Longest Well-Performing Interval

MEDIUM

Description

We are given hours, a list of the number of hours worked per day for a given employee.

A day is considered to be a tiring day if and only if the number of hours worked is (strictly) greater than 8.

A well-performing interval is an interval of days for which the number of tiring days is strictly larger than the number of non-tiring days.

Return the length of the longest well-performing interval.

 

Example 1:

Input: hours = [9,9,6,0,6,6,9]
Output: 3
Explanation: The longest well-performing interval is [9,9,6].

Example 2:

Input: hours = [6,6,6]
Output: 0

 

Constraints:

  • 1 <= hours.length <= 104
  • 0 <= hours[i] <= 16

Approaches

Checkout 2 different approaches to solve Longest Well-Performing Interval. Click on different approaches to view the approach and algorithm in detail.

Prefix Sum with HashMap

A more efficient solution uses the concept of prefix sums combined with a HashMap. As before, we convert tiring days to +1 and non-tiring days to -1. We then compute the prefix sum as we iterate through this new score array.

The problem is to find indices i and j (i <= j) that maximize j - i + 1, such that the sum of scores from i to j is positive. This sum can be expressed as prefixSum[j] - prefixSum[i-1] > 0, or prefixSum[j] > prefixSum[i-1].

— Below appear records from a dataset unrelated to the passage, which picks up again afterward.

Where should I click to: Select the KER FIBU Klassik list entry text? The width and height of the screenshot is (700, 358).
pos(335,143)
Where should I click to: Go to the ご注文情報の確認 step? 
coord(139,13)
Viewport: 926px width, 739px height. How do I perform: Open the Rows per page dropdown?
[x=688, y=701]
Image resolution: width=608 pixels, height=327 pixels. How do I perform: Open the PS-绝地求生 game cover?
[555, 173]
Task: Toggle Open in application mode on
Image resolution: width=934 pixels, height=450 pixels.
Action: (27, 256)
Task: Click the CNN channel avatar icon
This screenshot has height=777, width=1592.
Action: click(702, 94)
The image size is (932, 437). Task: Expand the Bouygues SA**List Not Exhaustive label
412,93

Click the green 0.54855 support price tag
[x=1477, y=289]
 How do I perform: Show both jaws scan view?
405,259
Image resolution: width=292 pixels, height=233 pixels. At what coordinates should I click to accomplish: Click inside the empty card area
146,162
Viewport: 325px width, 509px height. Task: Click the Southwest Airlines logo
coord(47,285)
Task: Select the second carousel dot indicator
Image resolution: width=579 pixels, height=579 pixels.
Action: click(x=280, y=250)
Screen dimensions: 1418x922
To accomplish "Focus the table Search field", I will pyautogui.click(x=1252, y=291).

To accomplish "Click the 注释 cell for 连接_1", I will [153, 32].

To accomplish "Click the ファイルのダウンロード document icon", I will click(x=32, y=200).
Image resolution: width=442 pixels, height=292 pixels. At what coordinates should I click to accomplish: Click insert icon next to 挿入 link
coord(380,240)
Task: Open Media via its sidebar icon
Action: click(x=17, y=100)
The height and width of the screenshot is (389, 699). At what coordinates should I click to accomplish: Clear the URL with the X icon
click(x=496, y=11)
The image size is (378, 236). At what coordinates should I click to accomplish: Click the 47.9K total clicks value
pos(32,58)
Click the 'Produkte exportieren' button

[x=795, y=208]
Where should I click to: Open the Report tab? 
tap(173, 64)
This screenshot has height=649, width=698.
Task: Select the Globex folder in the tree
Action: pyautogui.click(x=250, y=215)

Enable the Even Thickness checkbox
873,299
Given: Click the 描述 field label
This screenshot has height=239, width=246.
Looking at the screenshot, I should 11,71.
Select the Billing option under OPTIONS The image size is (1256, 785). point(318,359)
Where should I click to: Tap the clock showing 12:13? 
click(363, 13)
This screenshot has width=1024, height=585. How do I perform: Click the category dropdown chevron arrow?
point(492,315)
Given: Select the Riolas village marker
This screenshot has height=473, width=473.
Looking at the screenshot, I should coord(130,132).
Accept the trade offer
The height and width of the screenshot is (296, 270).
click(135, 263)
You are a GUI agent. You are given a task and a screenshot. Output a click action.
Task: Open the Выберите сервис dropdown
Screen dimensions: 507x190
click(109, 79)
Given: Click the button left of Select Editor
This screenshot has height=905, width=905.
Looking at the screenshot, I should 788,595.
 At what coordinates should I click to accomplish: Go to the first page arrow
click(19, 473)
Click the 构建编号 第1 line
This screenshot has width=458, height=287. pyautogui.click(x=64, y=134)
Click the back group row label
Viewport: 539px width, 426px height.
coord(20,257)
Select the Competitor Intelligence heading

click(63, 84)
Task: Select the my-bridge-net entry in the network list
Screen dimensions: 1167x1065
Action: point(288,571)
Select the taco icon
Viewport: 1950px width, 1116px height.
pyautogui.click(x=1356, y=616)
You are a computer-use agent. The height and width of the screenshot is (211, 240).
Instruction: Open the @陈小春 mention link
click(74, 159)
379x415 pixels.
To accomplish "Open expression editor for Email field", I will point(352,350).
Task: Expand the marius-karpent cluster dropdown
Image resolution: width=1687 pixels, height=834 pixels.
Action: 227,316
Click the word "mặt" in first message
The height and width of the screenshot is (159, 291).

We can iterate through the array with index j, calculating the current_sum (which is prefixSum[j]). For each j, we need to find the earliest index i-1 where the prefix sum was smaller than current_sum. A HashMap is used to store the first index at which each prefix sum value appeared. This allows us to find the required i-1 efficiently.

Algorithm

  1. Transform the problem: represent tiring days as +1 and non-tiring days as -1. The goal is to find the longest subarray with a sum > 0.
  2. This problem can be solved in a single pass using a HashMap and the concept of prefix sums.
  3. Initialize sum = 0, maxLength = 0, and a HashMap map to store the first-seen index of each prefix sum. Add a base case map.put(0, -1) to handle intervals starting from index 0.
  4. Iterate through the hours array from i = 0 to n-1: a. Update the running sum: sum += (hours[i] > 8) ? 1 : -1. b. If sum is not already in the map, store its first occurrence: map.put(sum, i). c. Check if the current prefix sum sum is positive. If sum > 0, it means the interval from the beginning [0, i] is well-performing. Its length is i + 1. Update maxLength = max(maxLength, i + 1). d. If sum <= 0, we look for a previous prefix sum prev_sum such that sum - prev_sum > 0, which simplifies to prev_sum < sum. To get the longest such interval ending at i, we need the earliest (smallest index) prev_sum. The best candidate for this is sum - 1, as it represents the smallest possible positive difference (1). We check if map.containsKey(sum - 1). If it exists, it means we found an interval [map.get(sum - 1) + 1, i] with a sum of 1. We update maxLength = max(maxLength, i - map.get(sum - 1)).
  5. Return maxLength.

We iterate through the array once, maintaining a running sum. We use a HashMap to keep track of the first time we encounter each sum value. The key is the sum, and the value is the index.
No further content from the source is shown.